*** Opening Supplied records ***

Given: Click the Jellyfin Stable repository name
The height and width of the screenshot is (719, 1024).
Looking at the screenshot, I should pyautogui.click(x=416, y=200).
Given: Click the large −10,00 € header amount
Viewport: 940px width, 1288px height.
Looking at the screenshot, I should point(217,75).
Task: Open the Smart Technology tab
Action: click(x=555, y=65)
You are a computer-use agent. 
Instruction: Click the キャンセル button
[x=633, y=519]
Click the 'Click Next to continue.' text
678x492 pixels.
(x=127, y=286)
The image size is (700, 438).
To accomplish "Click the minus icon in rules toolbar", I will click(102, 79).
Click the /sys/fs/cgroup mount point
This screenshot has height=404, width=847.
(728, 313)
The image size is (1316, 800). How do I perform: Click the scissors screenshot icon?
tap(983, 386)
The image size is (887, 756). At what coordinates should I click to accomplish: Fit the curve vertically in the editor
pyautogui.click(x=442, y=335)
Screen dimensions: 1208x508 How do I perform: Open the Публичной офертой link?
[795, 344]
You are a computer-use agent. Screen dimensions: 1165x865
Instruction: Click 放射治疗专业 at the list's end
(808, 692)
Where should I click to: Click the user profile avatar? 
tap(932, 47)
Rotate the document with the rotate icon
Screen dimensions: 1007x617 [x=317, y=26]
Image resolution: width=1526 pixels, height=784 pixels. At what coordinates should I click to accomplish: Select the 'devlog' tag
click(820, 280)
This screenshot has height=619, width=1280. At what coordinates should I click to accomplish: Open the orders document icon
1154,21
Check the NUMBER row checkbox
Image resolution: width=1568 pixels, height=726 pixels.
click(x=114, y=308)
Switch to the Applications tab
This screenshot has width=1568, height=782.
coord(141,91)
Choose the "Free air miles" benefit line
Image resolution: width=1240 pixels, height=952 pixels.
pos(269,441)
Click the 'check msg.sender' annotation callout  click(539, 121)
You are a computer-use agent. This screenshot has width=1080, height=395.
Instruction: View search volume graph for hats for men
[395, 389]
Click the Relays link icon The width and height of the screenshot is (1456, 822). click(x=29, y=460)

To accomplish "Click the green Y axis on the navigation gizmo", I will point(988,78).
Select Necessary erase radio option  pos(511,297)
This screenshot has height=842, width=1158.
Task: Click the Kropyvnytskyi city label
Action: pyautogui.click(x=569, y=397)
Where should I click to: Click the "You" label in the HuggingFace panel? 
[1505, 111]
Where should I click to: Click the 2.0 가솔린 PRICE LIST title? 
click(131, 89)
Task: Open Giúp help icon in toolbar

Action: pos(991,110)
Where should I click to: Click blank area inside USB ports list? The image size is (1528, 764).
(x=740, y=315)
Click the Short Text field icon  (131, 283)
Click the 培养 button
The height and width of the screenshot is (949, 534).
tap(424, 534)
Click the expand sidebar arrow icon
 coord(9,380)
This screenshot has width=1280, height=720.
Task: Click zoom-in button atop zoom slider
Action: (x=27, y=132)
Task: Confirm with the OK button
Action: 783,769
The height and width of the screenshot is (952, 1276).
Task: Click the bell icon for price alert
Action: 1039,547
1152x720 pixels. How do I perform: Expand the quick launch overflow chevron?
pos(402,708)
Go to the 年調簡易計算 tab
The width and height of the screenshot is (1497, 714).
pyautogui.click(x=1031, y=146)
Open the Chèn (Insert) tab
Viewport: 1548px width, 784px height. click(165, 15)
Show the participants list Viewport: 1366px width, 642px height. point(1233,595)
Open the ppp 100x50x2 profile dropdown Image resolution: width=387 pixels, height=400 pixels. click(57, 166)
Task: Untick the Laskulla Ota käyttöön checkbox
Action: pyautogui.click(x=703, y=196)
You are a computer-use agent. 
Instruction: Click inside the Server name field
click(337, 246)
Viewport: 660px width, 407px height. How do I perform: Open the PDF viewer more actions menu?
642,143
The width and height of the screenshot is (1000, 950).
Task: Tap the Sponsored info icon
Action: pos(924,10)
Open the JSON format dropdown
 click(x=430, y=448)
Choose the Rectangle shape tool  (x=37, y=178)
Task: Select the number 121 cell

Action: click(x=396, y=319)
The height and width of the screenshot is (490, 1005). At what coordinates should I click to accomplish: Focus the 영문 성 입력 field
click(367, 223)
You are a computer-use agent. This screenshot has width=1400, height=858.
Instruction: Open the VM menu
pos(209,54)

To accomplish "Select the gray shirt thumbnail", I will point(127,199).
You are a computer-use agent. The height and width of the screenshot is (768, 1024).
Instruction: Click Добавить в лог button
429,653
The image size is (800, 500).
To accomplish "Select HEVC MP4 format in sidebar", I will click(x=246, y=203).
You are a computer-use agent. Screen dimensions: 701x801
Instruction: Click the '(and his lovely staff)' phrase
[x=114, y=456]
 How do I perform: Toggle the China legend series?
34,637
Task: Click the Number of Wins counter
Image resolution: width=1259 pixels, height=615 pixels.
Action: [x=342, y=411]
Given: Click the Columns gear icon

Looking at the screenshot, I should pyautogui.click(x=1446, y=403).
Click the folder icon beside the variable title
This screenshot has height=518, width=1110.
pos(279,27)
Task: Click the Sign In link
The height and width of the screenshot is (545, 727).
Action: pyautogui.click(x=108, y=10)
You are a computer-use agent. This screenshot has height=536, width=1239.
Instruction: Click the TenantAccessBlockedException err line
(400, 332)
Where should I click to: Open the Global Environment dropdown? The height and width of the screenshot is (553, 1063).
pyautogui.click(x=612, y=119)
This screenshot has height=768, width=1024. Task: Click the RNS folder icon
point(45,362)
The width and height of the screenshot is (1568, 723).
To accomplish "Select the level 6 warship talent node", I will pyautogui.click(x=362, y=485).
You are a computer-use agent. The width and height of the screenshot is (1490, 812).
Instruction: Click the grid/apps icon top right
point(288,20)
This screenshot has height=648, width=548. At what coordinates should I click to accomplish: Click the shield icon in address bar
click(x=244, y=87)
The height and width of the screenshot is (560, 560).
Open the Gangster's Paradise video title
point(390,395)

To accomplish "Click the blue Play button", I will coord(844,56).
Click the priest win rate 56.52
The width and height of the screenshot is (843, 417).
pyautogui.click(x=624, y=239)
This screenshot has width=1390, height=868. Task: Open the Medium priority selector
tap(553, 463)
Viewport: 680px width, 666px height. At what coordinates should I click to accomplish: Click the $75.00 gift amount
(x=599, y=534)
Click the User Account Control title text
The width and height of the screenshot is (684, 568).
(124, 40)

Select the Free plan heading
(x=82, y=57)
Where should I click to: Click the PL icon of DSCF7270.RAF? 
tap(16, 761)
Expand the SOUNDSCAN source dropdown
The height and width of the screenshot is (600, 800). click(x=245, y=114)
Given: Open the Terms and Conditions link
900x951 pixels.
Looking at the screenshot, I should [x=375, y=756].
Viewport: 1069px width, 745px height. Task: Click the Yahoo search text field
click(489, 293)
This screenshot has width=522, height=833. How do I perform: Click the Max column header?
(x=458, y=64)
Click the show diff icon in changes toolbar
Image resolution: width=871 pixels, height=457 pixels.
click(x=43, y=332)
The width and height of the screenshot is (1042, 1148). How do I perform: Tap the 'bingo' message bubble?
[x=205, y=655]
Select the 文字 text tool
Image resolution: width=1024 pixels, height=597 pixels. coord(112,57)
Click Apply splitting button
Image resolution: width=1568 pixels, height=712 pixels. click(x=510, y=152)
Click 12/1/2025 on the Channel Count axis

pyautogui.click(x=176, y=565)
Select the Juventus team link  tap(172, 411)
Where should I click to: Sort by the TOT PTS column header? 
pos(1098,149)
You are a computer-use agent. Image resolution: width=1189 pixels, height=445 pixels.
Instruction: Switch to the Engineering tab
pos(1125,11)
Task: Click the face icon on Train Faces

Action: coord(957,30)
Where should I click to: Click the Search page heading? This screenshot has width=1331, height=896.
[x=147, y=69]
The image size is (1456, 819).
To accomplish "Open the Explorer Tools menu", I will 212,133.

*** Closing Supplied records ***

Starting at the first line of the entries above, please extract each line up to and including the line with "Given: Click the large −10,00 € header amount", unchanged, and add nothing.

Given: Click the Jellyfin Stable repository name
The height and width of the screenshot is (719, 1024).
Looking at the screenshot, I should pyautogui.click(x=416, y=200).
Given: Click the large −10,00 € header amount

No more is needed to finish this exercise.